For Publishers Weekly she named the ten best modernist books (in English)--and offered a few tips for reading them:
1. Take your time: you’re not just reading for plot here; you’re reading for the play of the words on the page, the structure, the overall effect. 2. Be curious: if something is daunting or disorienting, ask yourself what makes it so. 3. Play the game: each book has different principles. The more you figure them out, the more you’ll enjoy reading. 4. Don’t get bogged down: when you come across something like the notoriously difficult “Oxen of the Sun” episode of Ulysses, do your best but keep going until something clicks for you. 5. Finally, re-read. Joyce once claimed, “The demand that I make of my reader is that he [sic] should devote his whole life to reading my works.” That kind of commitment is not required, but it helps.One title on Frost's list:
William Faulkner, As I Lay Dying (1930) - Southern Gothic at its most terrible and comic. Fifteen different characters think about a matriarch on her deathbed. Faulkner doesn’t throw any Thomas Aquinas or Sanskrit at you, à la Joyce or Eliot, but the shifting points of view can be just as disorienting.
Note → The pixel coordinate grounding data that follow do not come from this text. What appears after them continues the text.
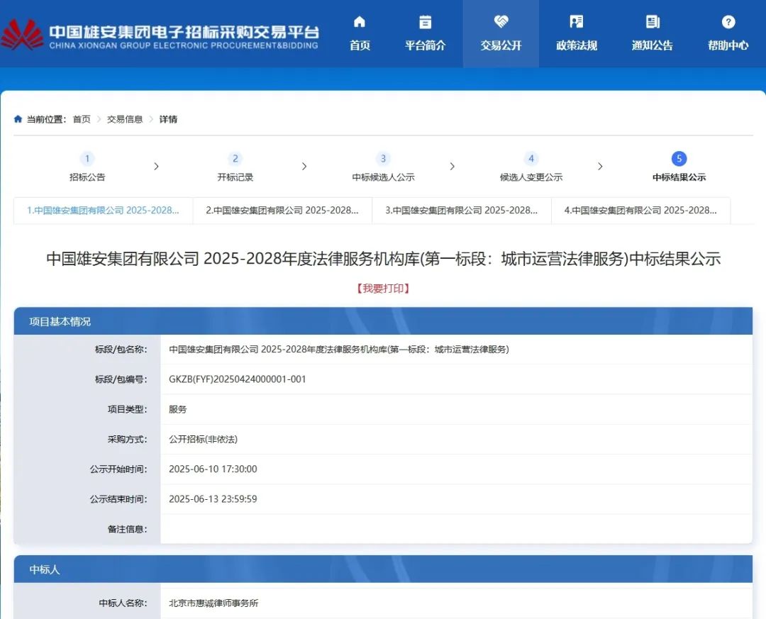Click the China Xiongan Group logo

point(23,34)
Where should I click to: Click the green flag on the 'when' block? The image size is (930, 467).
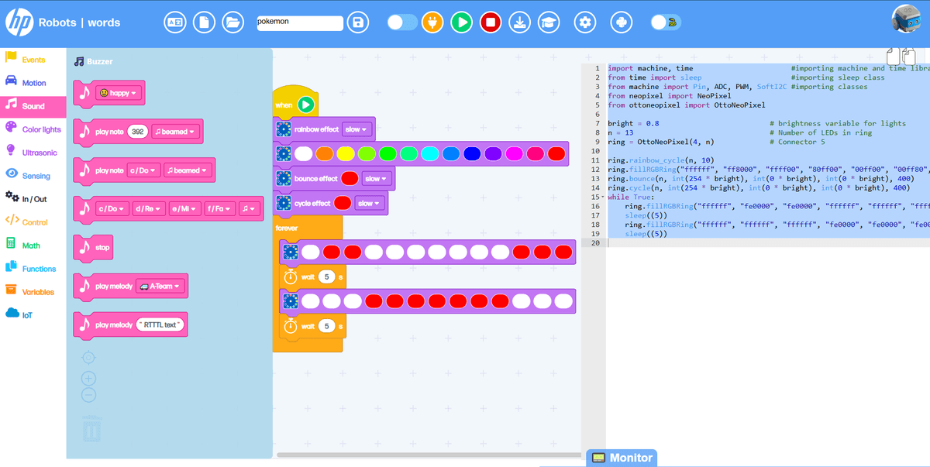pyautogui.click(x=305, y=105)
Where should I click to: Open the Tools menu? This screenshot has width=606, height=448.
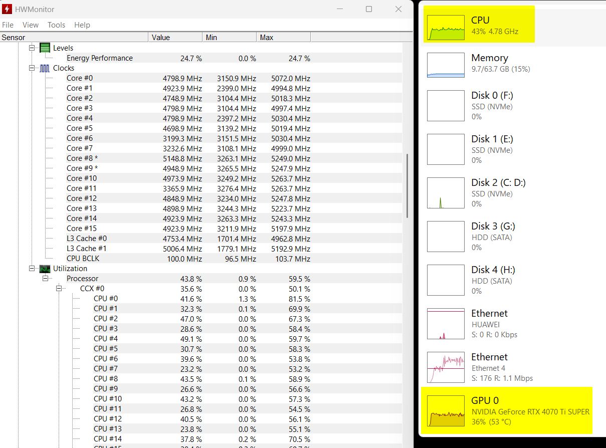point(56,25)
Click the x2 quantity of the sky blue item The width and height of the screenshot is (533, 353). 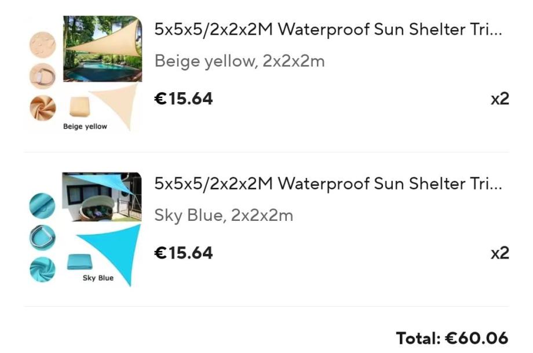click(x=499, y=253)
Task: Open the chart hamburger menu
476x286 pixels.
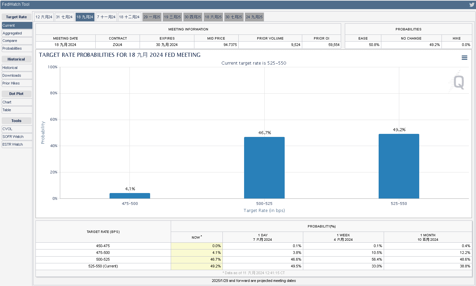Action: tap(465, 58)
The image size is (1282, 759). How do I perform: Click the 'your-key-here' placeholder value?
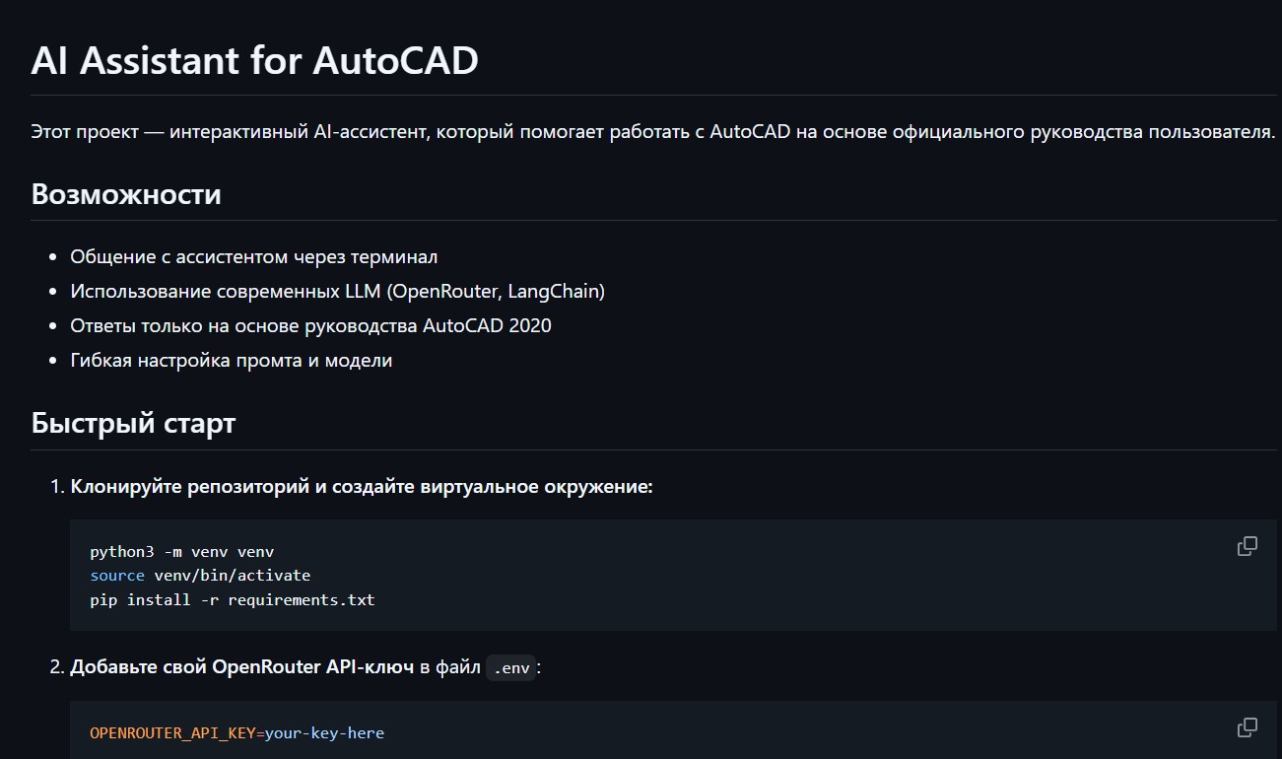[x=324, y=732]
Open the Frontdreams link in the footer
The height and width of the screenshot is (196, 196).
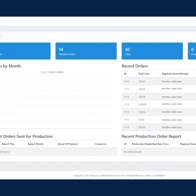pos(159,175)
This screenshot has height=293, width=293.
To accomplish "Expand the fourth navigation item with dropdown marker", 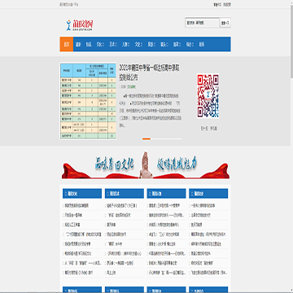I will (x=100, y=44).
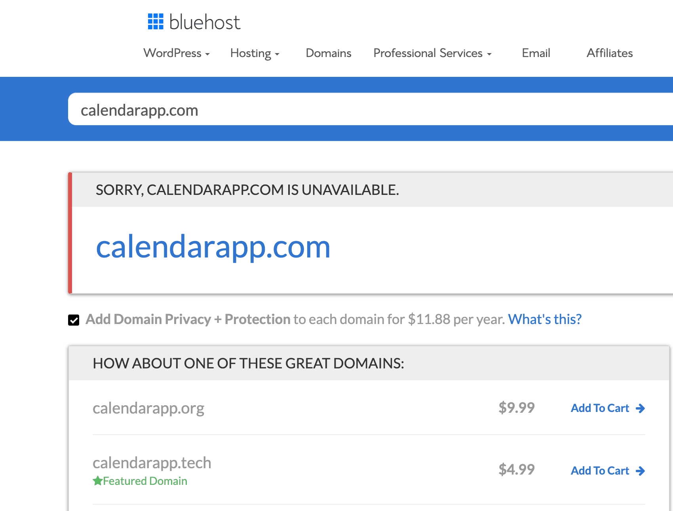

Focus on each character’s eccentricities and how the various voices are arranged. “My mother is a fish”: Discuss.Read about the other works on the list.
As I Lay Dying is on Helen Humphreys's top ten list of books on grieving, John Mullan's list of ten of the best teeth in literature, Jon McGregor's list of the top ten dead bodies in literature, Roy Blount Jr.'s list of five favorite books of Southern humor, and James Franco's six best books list.
The “My mother is a fish.” chapter in As I Lay Dying is among the ten most notorious parts of famous books according to Gabe Habash.